Immunisation is one of the most successful and cost-effective means of saving lives. It is a simple and effective measure to protect children (and adults) from serious diseases, giving them the best start to a healthy future. Additionally, not only does immunisation protect the individual, but also greatly benefits the wider community by minimising the spread of diseases.
Immunisation will protect against a variety of dangerous childhood diseases, including pertussis (whooping cough), measles, rubella (German measles), meningococcal C, pneumococcal disease, chickenpox (varicella), tetanus, mumps, polio, diphtheria, rotavirus and hepatitis. Each of these diseases cause serious health problems and can sometimes prove fatal.
Immunisation works by teaching the immune system to imitate a natural infection. Each vaccine contains a small dosage of the virus and once the vaccine has been administered, the body develops antibodies which help to fight the virus. What remains is a concentration of cells which the immune system can recognise and neutralise should the person come into contact with the virus, thus preventing the disease from developing or greatly reducing its severity.
The Expanded Program on Immunization (EPI) was introduced in Bangladesh in 1979 as a pilot project, but coverage was a lowly 2 per cent until 1985 when the government began to expand the programme in phases. It is considered as one of the most successful public health interventions. As of 2014, 84 per cent of children aged 12-23 months had received all recommended vaccinations, and more than one million lives have been saved through this initiative.
The immunisation guideline for Bangladesh states that a child is considered fully vaccinated when they have received one dose of the vaccine against tuberculosis – Bacille Calmette-Guerin (BCG), three doses of a pentavalent vaccine, three doses of the polio vaccine, and one dose of the measles and rubella vaccine. If a child has not received any of the recommended doses, especially during the specified vaccine schedule (Table 1), they are considered as partially vaccinated.
Despite the immense success of EPI, many children do not complete their vaccination by the recommended age periods. Parents often neglect to immunise their child with the subsequent second and third dosages. icddr,b researchers conducted an in-depth examination of the determinants for incomplete immunisation in Bangladesh. They analysed 1,631 children aged 12-23 months from the latest Bangladesh Demographic Health Survey 2014 dataset, categorised by whether they had received the vaccines according to the schedule. The number of fully immunised children was 84 per cent, a positive marker of the successful EPI programme. However, partially immunised and non-immunised children were at 14 per cent and 2 per cent respectively.
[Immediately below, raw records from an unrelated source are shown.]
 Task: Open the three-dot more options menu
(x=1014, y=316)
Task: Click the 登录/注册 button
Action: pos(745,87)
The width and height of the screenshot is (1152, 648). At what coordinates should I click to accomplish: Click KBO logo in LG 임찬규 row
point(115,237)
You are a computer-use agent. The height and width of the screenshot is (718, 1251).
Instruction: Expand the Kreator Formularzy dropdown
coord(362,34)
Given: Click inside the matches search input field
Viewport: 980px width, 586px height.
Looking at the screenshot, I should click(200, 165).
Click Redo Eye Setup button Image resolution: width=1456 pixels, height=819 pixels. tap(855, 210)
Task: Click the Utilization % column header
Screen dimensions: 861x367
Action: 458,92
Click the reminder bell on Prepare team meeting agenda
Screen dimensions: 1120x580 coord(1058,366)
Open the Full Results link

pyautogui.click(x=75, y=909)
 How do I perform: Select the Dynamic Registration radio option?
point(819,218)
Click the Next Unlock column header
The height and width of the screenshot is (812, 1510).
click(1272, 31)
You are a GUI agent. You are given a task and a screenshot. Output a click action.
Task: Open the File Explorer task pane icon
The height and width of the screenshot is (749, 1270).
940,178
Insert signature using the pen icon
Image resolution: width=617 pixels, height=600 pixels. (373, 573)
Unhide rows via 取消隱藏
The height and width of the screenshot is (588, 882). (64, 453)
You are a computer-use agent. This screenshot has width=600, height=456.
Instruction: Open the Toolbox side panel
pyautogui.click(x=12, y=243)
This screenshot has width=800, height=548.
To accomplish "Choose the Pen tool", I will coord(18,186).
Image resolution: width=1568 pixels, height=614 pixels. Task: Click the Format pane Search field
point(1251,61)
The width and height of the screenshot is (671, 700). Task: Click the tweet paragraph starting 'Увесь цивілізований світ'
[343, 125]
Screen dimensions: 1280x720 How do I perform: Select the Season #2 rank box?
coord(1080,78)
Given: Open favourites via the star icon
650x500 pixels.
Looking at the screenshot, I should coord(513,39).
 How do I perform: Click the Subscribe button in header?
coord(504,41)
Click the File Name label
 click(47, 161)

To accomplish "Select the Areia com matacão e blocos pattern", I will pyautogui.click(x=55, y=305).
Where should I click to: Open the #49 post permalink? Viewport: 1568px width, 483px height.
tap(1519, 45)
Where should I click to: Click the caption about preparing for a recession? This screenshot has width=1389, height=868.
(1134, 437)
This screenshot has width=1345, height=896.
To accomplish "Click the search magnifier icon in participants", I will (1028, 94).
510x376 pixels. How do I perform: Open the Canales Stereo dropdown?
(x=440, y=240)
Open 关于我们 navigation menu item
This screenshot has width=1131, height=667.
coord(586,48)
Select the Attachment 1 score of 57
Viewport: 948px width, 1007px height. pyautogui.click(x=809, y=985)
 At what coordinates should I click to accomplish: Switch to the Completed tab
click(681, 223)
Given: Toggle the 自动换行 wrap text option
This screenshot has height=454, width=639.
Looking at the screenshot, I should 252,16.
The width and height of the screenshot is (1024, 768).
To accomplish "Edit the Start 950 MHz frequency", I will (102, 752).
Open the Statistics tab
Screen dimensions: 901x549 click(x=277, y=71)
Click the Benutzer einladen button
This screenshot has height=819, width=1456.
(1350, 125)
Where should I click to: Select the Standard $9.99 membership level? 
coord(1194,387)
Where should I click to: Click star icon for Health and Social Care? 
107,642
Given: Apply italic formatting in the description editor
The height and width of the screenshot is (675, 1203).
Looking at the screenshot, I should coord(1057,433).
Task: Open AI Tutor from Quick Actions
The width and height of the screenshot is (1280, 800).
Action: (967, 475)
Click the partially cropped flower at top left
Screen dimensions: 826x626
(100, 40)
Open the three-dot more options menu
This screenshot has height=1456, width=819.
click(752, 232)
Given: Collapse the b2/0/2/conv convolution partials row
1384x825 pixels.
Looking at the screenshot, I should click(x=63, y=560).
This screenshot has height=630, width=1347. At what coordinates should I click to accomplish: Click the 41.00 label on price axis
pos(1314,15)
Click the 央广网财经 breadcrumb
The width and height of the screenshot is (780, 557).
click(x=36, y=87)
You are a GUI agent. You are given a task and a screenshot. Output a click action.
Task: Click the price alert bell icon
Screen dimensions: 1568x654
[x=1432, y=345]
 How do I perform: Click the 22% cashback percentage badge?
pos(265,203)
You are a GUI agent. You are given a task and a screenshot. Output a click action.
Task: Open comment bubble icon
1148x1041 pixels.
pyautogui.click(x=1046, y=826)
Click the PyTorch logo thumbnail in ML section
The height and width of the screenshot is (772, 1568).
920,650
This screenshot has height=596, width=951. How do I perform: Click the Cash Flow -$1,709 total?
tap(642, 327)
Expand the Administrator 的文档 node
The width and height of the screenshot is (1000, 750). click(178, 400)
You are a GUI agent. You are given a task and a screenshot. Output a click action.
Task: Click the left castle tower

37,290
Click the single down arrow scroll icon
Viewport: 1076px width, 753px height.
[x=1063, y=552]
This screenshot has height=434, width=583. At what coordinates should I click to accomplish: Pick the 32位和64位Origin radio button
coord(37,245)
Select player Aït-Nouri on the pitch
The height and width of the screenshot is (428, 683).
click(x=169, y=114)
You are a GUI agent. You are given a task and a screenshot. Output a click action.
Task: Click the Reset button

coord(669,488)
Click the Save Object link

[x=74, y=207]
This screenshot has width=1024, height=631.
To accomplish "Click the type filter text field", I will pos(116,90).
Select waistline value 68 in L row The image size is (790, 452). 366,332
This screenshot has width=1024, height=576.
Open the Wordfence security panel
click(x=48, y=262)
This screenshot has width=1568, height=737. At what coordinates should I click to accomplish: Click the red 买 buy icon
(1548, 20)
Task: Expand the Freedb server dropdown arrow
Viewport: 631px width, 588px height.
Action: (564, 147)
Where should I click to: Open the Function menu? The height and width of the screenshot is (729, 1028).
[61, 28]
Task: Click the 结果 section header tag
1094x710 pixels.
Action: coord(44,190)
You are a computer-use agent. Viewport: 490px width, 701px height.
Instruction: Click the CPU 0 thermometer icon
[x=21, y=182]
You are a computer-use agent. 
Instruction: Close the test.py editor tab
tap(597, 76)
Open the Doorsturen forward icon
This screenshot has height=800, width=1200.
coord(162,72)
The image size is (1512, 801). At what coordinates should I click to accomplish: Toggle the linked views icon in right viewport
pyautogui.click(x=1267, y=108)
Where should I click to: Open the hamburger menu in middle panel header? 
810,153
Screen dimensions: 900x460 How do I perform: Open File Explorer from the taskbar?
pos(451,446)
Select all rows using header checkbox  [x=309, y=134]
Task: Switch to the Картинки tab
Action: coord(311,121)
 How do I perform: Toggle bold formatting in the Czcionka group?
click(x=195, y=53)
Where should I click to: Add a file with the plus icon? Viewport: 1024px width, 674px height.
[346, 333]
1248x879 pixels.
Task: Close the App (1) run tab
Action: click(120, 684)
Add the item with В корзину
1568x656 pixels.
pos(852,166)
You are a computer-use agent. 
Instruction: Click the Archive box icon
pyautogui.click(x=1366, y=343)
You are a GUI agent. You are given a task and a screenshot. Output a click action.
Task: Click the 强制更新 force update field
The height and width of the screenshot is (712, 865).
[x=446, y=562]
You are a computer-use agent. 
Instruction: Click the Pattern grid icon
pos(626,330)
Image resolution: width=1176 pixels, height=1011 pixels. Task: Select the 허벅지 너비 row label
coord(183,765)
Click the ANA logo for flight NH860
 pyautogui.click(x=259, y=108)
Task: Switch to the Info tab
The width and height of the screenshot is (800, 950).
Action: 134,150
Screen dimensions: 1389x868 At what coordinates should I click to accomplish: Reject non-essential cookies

While there is a greater proportion of immunised children, they are not receiving timely vaccinations. A reported 76 per cent children had delays in receiving BCG, 51 per cent for pentavalent 3, and 36 per cent for measles (Table 2). A variety of factors contribute to this issue. Some factors, such as birth order and the number of children in a household, did influence the failure of timely administration of multi-dose vaccines (e.g. pentavalent) but this was not observed in the case of single-dose vaccines like BCG. Children born to large households, belong to the lower socio-economic quintiles, and have poor access to drinking water and hygienic facilities are more predisposed to missing vaccines
(Sources: Trop. Med. Infect. Dis. 2018, 3, 72)
Maternal education and awareness were also significant contributing components of success. Children of mothers with higher level of education are aware of community clinics (where vaccines are given) and are more likely to receive multi-dose vaccines according to the schedule.
Interestingly, the research showed a greater prevalence of failure to receive the BCG and measles for children of unemployed mothers although this was not observed with pentavalent vaccines. This is contradictory to previous studies and the authors surmised that this could be due to unemployed mothers engaging full time in non-formal sectors (e.g. domestic work). Additionally, they are not financially empowered and that may isolate them from the available service related information, which might be another reason for not coming to the vaccination site on time.
“Delayed or incomplete immunisation could be associated with serious health consequences, which often increases the household’s healthcare expenditure. Many low-income households could face catastrophic economic burden if this were to continue. Thus, if we want to receive the broader economic benefits of the immunisation programme, we should focus on these important issues” says Abdur Razzaque Sarker, health economist researcher and assistant scientist of icddr,b who led this study.
To ensure that children are receiving all their vaccines according to the schedule, more targeted public awareness programmes need to be developed and utilised, with a special focus on the importance of timely immunisation and information on the availability of such services in each locale. Moreover, resources need to be allocated to educating mothers on the vaccine schedule; this is imperative as the majority of pregnant women in Bangladesh will give birth at home without the presence of skilled birth attendants, thus raising the probability of an unvaccinated child.